▶ **Excerpts from a dataset**:
•••
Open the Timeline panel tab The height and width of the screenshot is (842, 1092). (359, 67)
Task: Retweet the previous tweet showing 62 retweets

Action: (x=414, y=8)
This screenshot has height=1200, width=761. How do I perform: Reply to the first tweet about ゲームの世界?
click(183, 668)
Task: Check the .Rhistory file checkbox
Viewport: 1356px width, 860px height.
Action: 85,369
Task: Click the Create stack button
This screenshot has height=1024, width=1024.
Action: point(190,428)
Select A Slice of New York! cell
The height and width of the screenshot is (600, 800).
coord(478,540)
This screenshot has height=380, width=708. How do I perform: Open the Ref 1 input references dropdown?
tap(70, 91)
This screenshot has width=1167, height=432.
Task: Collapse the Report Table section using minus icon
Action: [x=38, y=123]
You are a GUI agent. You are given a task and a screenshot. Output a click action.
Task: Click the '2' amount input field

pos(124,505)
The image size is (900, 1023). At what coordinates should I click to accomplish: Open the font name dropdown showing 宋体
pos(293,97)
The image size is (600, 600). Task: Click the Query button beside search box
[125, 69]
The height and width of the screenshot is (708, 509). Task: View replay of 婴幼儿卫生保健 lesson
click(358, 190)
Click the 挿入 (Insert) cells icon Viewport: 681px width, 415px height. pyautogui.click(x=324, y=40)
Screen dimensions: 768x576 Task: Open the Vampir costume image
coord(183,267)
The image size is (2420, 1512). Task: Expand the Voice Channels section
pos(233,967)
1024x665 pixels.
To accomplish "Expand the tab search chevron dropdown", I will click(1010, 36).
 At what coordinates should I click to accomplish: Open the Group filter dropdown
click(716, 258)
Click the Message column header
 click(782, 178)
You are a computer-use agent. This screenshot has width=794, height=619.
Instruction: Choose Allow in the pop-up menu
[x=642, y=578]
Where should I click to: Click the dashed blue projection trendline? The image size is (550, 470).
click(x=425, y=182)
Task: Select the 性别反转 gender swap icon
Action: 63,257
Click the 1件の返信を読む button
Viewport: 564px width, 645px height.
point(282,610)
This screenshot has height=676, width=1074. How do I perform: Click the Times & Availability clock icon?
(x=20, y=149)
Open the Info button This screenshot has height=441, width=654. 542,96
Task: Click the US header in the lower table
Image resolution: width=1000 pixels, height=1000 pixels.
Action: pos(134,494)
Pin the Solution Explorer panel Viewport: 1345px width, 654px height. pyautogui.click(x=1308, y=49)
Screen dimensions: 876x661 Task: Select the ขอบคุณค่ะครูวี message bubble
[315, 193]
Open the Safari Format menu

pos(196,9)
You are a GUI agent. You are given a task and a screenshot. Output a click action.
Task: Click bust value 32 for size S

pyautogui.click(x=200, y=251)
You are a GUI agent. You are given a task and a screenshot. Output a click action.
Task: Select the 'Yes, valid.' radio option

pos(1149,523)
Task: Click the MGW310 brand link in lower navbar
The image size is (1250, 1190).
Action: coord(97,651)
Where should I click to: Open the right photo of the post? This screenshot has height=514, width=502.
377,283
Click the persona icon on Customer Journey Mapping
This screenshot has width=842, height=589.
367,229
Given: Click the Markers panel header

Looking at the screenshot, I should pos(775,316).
•••
▶ **Task**: Repeat the entries. Keep each one exactly as written.

▶ **Solution to the problem**:
Open the Timeline panel tab The height and width of the screenshot is (842, 1092). (359, 67)
Task: Retweet the previous tweet showing 62 retweets

Action: (x=414, y=8)
This screenshot has height=1200, width=761. How do I perform: Reply to the first tweet about ゲームの世界?
click(183, 668)
Task: Check the .Rhistory file checkbox
Viewport: 1356px width, 860px height.
Action: 85,369
Task: Click the Create stack button
This screenshot has height=1024, width=1024.
Action: point(190,428)
Select A Slice of New York! cell
The height and width of the screenshot is (600, 800).
coord(478,540)
This screenshot has height=380, width=708. How do I perform: Open the Ref 1 input references dropdown?
tap(70, 91)
This screenshot has width=1167, height=432.
Task: Collapse the Report Table section using minus icon
Action: [x=38, y=123]
You are a GUI agent. You are given a task and a screenshot. Output a click action.
Task: Click the '2' amount input field

pos(124,505)
The image size is (900, 1023). At what coordinates should I click to accomplish: Open the font name dropdown showing 宋体
pos(293,97)
The image size is (600, 600). Task: Click the Query button beside search box
[125, 69]
The height and width of the screenshot is (708, 509). Task: View replay of 婴幼儿卫生保健 lesson
click(358, 190)
Click the 挿入 (Insert) cells icon Viewport: 681px width, 415px height. pyautogui.click(x=324, y=40)
Screen dimensions: 768x576 Task: Open the Vampir costume image
coord(183,267)
The image size is (2420, 1512). Task: Expand the Voice Channels section
pos(233,967)
1024x665 pixels.
To accomplish "Expand the tab search chevron dropdown", I will click(1010, 36).
 At what coordinates should I click to accomplish: Open the Group filter dropdown
click(716, 258)
Click the Message column header
 click(782, 178)
You are a computer-use agent. This screenshot has width=794, height=619.
Instruction: Choose Allow in the pop-up menu
[x=642, y=578]
Where should I click to: Click the dashed blue projection trendline? The image size is (550, 470).
click(x=425, y=182)
Task: Select the 性别反转 gender swap icon
Action: 63,257
Click the 1件の返信を読む button
Viewport: 564px width, 645px height.
point(282,610)
This screenshot has height=676, width=1074. How do I perform: Click the Times & Availability clock icon?
(x=20, y=149)
Open the Info button This screenshot has height=441, width=654. 542,96
Task: Click the US header in the lower table
Image resolution: width=1000 pixels, height=1000 pixels.
Action: pos(134,494)
Pin the Solution Explorer panel Viewport: 1345px width, 654px height. pyautogui.click(x=1308, y=49)
Screen dimensions: 876x661 Task: Select the ขอบคุณค่ะครูวี message bubble
[315, 193]
Open the Safari Format menu

pos(196,9)
You are a GUI agent. You are given a task and a screenshot. Output a click action.
Task: Click bust value 32 for size S

pyautogui.click(x=200, y=251)
You are a GUI agent. You are given a task and a screenshot. Output a click action.
Task: Select the 'Yes, valid.' radio option

pos(1149,523)
Task: Click the MGW310 brand link in lower navbar
The image size is (1250, 1190).
Action: coord(97,651)
Where should I click to: Open the right photo of the post? This screenshot has height=514, width=502.
377,283
Click the persona icon on Customer Journey Mapping
This screenshot has width=842, height=589.
367,229
Given: Click the Markers panel header

Looking at the screenshot, I should pos(775,316).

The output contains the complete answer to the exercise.